In the data below, find the line containing "This screenshot has height=652, width=1149."; reproduce that line and all subsequent lines exactly, and nothing else.

Top of LISTED RECORDS

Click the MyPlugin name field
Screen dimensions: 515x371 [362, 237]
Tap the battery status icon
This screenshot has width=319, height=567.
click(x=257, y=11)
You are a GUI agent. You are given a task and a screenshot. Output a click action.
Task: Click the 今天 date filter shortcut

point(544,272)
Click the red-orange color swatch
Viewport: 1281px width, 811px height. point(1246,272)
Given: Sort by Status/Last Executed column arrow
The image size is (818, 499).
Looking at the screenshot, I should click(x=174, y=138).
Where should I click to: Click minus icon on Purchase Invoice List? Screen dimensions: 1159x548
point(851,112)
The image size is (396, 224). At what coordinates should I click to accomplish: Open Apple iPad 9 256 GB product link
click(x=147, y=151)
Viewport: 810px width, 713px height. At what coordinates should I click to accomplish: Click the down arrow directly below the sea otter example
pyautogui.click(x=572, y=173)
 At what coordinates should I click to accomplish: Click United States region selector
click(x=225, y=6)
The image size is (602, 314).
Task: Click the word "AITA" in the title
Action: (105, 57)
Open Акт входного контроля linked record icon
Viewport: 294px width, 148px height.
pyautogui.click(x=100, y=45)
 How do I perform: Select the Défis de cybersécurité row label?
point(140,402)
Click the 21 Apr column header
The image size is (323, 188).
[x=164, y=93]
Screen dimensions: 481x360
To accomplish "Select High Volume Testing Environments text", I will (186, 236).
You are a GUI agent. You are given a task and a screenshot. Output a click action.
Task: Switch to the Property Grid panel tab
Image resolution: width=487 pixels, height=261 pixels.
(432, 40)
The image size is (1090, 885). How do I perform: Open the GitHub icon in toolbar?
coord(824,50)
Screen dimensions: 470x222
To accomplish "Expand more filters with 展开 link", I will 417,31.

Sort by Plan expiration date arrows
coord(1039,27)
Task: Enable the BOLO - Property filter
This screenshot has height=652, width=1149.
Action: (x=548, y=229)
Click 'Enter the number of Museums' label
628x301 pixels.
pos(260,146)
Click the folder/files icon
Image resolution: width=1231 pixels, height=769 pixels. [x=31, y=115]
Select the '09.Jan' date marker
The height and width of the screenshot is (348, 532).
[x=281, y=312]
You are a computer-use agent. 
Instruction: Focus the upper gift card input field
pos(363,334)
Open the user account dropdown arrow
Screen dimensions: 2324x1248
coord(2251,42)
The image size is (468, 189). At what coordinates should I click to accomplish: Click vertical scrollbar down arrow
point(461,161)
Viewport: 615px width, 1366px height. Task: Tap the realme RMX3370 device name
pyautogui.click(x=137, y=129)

Bottom of LISTED RECORDS

ANSWER TO THIS EXERCISE.
This screenshot has height=652, width=1149.
Action: (x=548, y=229)
Click 'Enter the number of Museums' label
628x301 pixels.
pos(260,146)
Click the folder/files icon
Image resolution: width=1231 pixels, height=769 pixels. [x=31, y=115]
Select the '09.Jan' date marker
The height and width of the screenshot is (348, 532).
[x=281, y=312]
You are a computer-use agent. 
Instruction: Focus the upper gift card input field
pos(363,334)
Open the user account dropdown arrow
Screen dimensions: 2324x1248
coord(2251,42)
The image size is (468, 189). At what coordinates should I click to accomplish: Click vertical scrollbar down arrow
point(461,161)
Viewport: 615px width, 1366px height. Task: Tap the realme RMX3370 device name
pyautogui.click(x=137, y=129)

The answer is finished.